Aim of the exercise: Transcribe the entries, keeping every character the same.

Given information:
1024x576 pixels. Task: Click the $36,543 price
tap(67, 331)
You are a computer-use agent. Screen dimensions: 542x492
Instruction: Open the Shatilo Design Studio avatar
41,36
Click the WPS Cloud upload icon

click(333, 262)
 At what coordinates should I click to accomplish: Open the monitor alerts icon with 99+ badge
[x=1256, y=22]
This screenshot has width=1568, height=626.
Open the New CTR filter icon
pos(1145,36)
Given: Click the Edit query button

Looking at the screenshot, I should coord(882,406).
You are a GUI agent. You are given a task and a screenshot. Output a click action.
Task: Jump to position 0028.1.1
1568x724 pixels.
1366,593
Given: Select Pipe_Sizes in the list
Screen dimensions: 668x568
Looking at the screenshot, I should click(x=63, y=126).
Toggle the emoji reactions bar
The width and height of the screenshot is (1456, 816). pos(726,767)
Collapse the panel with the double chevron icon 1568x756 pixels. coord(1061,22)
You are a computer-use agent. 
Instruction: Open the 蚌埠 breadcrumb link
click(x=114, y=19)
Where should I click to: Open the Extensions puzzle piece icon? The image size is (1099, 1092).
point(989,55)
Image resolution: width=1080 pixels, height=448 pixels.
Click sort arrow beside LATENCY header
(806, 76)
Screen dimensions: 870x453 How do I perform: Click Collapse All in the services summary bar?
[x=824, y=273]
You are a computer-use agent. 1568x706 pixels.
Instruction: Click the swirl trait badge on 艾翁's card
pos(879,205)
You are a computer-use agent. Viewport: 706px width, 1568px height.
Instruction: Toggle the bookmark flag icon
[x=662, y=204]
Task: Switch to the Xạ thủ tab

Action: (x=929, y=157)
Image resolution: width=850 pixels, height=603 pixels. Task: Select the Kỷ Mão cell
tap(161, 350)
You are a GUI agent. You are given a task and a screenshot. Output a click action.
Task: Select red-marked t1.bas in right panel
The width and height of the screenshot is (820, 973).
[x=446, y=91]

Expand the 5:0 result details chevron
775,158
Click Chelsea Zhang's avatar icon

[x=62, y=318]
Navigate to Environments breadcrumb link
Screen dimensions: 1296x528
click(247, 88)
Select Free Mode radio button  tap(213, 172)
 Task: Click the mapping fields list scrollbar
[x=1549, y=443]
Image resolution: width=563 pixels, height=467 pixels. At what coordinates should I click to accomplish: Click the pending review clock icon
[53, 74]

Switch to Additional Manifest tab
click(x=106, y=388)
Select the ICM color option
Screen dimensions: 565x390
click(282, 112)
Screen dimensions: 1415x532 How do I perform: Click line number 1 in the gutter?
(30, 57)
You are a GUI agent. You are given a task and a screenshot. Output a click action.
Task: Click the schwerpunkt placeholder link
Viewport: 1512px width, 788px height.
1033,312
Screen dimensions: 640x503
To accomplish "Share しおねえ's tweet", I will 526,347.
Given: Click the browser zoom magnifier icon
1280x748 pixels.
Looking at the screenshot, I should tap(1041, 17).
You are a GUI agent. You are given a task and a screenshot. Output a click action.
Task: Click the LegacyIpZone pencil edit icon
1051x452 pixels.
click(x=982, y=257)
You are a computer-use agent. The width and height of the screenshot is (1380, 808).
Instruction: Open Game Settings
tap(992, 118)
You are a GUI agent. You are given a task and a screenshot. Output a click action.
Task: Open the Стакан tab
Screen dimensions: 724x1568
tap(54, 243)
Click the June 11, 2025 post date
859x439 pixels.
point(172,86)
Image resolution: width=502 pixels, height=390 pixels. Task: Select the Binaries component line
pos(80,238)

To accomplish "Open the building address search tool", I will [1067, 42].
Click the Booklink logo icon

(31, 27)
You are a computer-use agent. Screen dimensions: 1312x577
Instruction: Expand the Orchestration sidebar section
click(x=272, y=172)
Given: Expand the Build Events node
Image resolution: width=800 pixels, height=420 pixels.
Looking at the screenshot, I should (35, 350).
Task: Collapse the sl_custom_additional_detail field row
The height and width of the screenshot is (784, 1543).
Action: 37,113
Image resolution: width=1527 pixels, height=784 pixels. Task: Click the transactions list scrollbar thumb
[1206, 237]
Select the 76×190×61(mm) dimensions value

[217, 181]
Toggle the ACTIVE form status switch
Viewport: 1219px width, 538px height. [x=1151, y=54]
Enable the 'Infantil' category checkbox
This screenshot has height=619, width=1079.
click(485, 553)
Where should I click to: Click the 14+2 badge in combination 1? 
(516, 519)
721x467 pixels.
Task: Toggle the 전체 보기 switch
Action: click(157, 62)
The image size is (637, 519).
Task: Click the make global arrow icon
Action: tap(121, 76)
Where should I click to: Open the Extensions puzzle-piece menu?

Solution:
1024x576 pixels. Task: Click the $36,543 price
tap(67, 331)
You are a computer-use agent. Screen dimensions: 542x492
Instruction: Open the Shatilo Design Studio avatar
41,36
Click the WPS Cloud upload icon

click(333, 262)
 At what coordinates should I click to accomplish: Open the monitor alerts icon with 99+ badge
[x=1256, y=22]
This screenshot has width=1568, height=626.
Open the New CTR filter icon
pos(1145,36)
Given: Click the Edit query button

Looking at the screenshot, I should coord(882,406).
You are a GUI agent. You are given a task and a screenshot. Output a click action.
Task: Jump to position 0028.1.1
1568x724 pixels.
1366,593
Given: Select Pipe_Sizes in the list
Screen dimensions: 668x568
Looking at the screenshot, I should click(x=63, y=126).
Toggle the emoji reactions bar
The width and height of the screenshot is (1456, 816). pos(726,767)
Collapse the panel with the double chevron icon 1568x756 pixels. coord(1061,22)
You are a computer-use agent. 
Instruction: Open the 蚌埠 breadcrumb link
click(x=114, y=19)
Where should I click to: Open the Extensions puzzle piece icon? The image size is (1099, 1092).
point(989,55)
Image resolution: width=1080 pixels, height=448 pixels.
Click sort arrow beside LATENCY header
(806, 76)
Screen dimensions: 870x453 How do I perform: Click Collapse All in the services summary bar?
[x=824, y=273]
You are a computer-use agent. 1568x706 pixels.
Instruction: Click the swirl trait badge on 艾翁's card
pos(879,205)
You are a computer-use agent. Viewport: 706px width, 1568px height.
Instruction: Toggle the bookmark flag icon
[x=662, y=204]
Task: Switch to the Xạ thủ tab

Action: (x=929, y=157)
Image resolution: width=850 pixels, height=603 pixels. Task: Select the Kỷ Mão cell
tap(161, 350)
You are a GUI agent. You are given a task and a screenshot. Output a click action.
Task: Select red-marked t1.bas in right panel
The width and height of the screenshot is (820, 973).
[x=446, y=91]

Expand the 5:0 result details chevron
775,158
Click Chelsea Zhang's avatar icon

[x=62, y=318]
Navigate to Environments breadcrumb link
Screen dimensions: 1296x528
click(247, 88)
Select Free Mode radio button  tap(213, 172)
 Task: Click the mapping fields list scrollbar
[x=1549, y=443]
Image resolution: width=563 pixels, height=467 pixels. At what coordinates should I click to accomplish: Click the pending review clock icon
[53, 74]

Switch to Additional Manifest tab
click(x=106, y=388)
Select the ICM color option
Screen dimensions: 565x390
click(282, 112)
Screen dimensions: 1415x532 How do I perform: Click line number 1 in the gutter?
(30, 57)
You are a GUI agent. You are given a task and a screenshot. Output a click action.
Task: Click the schwerpunkt placeholder link
Viewport: 1512px width, 788px height.
1033,312
Screen dimensions: 640x503
To accomplish "Share しおねえ's tweet", I will 526,347.
Given: Click the browser zoom magnifier icon
1280x748 pixels.
Looking at the screenshot, I should tap(1041, 17).
You are a GUI agent. You are given a task and a screenshot. Output a click action.
Task: Click the LegacyIpZone pencil edit icon
1051x452 pixels.
click(x=982, y=257)
You are a computer-use agent. The width and height of the screenshot is (1380, 808).
Instruction: Open Game Settings
tap(992, 118)
You are a GUI agent. You are given a task and a screenshot. Output a click action.
Task: Open the Стакан tab
Screen dimensions: 724x1568
tap(54, 243)
Click the June 11, 2025 post date
859x439 pixels.
point(172,86)
Image resolution: width=502 pixels, height=390 pixels. Task: Select the Binaries component line
pos(80,238)

To accomplish "Open the building address search tool", I will [1067, 42].
Click the Booklink logo icon

(31, 27)
You are a computer-use agent. Screen dimensions: 1312x577
Instruction: Expand the Orchestration sidebar section
click(x=272, y=172)
Given: Expand the Build Events node
Image resolution: width=800 pixels, height=420 pixels.
Looking at the screenshot, I should (35, 350).
Task: Collapse the sl_custom_additional_detail field row
The height and width of the screenshot is (784, 1543).
Action: 37,113
Image resolution: width=1527 pixels, height=784 pixels. Task: Click the transactions list scrollbar thumb
[1206, 237]
Select the 76×190×61(mm) dimensions value

[217, 181]
Toggle the ACTIVE form status switch
Viewport: 1219px width, 538px height. [x=1151, y=54]
Enable the 'Infantil' category checkbox
This screenshot has height=619, width=1079.
click(485, 553)
Where should I click to: Click the 14+2 badge in combination 1? 
(516, 519)
721x467 pixels.
Task: Toggle the 전체 보기 switch
Action: click(157, 62)
The image size is (637, 519).
Task: Click the make global arrow icon
Action: tap(121, 76)
Where should I click to: Open the Extensions puzzle-piece menu?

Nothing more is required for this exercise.